Question

Expand and simplify.
$$2x(x^{2}-x-2)$$

Answer

**step1** Understanding the problem

The problem asks us to expand and simplify the expression $$2x(x^{2}-x-2)$$. This means we need to multiply the term outside the parentheses, which is $$2x$$, by each term inside the parentheses, and then combine any similar terms if possible.

**step2** Applying the Distributive Property

We will distribute the $$2x$$ to each term inside the parentheses. This means we will perform three multiplication operations:
1. $$2x \times x^{2}$$
2. $$2x \times (-x)$$
3. $$2x \times (-2)$$

**step3** First Multiplication: $$2x \times x^{2}$$

Let's multiply $$2x$$ by $$x^{2}$$.
When we multiply terms with variables, we multiply the numbers (coefficients) together, and we add the powers of the same variables.
Here, $$2x$$ can be thought of as $$2 \times x^{1}$$ and $$x^{2}$$ is $$x \times x$$.
So, $$2x \times x^{2} = 2 \times x^{1} \times x^{2}$$
We keep the number $$2$$. For the variable $$x$$, we add the exponents: $$1 + 2 = 3$$.
So, $$2x \times x^{2} = 2x^{3}$$.

Question1.step4 (Second Multiplication: $$2x \times (-x)$$)

Next, let's multiply $$2x$$ by $$-x$$.
Think of $$-x$$ as $$-1x$$.
We multiply the numbers: $$2 \times (-1) = -2$$.
We multiply the variables: $$x \times x = x^{2}$$.
So, $$2x \times (-x) = -2x^{2}$$.

Question1.step5 (Third Multiplication: $$2x \times (-2)$$)

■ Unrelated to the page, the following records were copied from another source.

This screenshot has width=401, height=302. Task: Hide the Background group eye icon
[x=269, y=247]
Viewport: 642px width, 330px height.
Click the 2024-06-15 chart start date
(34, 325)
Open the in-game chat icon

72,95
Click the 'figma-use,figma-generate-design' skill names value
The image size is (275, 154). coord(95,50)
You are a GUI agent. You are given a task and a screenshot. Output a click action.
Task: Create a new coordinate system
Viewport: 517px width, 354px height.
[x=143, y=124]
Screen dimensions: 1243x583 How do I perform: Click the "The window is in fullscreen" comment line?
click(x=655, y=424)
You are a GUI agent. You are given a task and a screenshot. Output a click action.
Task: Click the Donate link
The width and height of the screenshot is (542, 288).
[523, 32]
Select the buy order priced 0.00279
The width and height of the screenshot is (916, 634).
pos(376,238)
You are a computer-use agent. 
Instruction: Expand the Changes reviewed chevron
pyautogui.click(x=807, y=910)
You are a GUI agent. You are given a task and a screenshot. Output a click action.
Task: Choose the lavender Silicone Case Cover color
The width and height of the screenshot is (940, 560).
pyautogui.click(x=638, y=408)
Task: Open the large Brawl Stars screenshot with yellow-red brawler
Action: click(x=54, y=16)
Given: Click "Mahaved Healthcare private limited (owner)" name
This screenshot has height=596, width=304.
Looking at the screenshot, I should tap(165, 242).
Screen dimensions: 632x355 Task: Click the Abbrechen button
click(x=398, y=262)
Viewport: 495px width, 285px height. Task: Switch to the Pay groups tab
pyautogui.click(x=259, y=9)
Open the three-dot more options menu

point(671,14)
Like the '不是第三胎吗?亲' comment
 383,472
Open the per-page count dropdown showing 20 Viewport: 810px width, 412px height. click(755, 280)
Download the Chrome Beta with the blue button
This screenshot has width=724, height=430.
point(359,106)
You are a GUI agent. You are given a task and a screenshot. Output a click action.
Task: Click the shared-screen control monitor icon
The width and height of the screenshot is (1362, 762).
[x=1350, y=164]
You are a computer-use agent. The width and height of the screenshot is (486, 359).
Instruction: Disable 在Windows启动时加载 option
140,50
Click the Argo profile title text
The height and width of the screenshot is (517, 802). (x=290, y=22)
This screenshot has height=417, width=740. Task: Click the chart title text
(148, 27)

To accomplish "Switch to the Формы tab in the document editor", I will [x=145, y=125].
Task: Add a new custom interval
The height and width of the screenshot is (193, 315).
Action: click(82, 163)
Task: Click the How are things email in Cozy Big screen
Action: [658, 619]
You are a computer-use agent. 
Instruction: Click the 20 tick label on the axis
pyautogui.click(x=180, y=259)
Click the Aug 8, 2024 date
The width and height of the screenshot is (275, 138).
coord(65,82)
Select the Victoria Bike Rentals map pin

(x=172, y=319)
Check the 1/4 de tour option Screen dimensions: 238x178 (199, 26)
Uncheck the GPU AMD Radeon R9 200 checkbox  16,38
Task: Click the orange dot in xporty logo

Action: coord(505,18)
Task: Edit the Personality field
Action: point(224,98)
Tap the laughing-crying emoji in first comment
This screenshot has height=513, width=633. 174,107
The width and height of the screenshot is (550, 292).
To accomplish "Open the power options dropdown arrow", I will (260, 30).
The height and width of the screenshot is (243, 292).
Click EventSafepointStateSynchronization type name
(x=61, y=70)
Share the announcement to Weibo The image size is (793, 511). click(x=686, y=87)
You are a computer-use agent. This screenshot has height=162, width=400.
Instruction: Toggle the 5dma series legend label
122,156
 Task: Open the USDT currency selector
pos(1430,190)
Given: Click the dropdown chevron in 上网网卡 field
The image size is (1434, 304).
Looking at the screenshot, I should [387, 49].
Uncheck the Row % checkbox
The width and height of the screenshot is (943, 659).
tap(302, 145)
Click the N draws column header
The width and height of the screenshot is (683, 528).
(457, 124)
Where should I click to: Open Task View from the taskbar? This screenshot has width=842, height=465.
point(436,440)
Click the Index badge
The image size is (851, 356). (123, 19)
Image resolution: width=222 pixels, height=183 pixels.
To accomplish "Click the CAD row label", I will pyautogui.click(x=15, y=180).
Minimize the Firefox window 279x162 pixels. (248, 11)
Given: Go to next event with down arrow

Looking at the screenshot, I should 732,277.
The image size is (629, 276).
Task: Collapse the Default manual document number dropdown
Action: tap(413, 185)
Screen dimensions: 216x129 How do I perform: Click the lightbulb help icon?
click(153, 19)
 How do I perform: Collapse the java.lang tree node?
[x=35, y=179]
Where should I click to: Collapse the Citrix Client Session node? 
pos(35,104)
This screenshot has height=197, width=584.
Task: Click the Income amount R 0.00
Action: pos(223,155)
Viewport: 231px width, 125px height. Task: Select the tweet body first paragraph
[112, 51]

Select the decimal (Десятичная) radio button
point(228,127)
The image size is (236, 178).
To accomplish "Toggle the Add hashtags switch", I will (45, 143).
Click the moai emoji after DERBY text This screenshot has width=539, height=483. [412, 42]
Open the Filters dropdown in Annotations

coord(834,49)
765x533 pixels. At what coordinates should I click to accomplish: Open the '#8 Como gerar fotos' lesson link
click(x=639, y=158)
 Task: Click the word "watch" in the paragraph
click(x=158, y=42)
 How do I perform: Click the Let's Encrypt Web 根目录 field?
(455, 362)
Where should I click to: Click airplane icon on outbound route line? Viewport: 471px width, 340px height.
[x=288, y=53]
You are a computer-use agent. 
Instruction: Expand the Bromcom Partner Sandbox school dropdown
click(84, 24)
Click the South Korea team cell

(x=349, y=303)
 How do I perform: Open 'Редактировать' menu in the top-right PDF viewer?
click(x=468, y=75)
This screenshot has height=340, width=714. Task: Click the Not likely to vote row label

Finally, let's multiply $$2x$$ by $$-2$$.
We multiply the numbers: $$2 \times (-2) = -4$$.
The variable $$x$$ remains as it is, since there is no variable to multiply it with in $$-2$$.
So, $$2x \times (-2) = -4x$$.

**step6** Combining the results

Now, we combine the results from the three multiplication steps.
From Step 3: $$2x^{3}$$
From Step 4: $$-2x^{2}$$
From Step 5: $$-4x$$
Putting them together, we get: $$2x^{3} - 2x^{2} - 4x$$.
These terms are not "like terms" because they have different powers of $$x$$ (or no $$x$$). Therefore, they cannot be simplified further by addition or subtraction.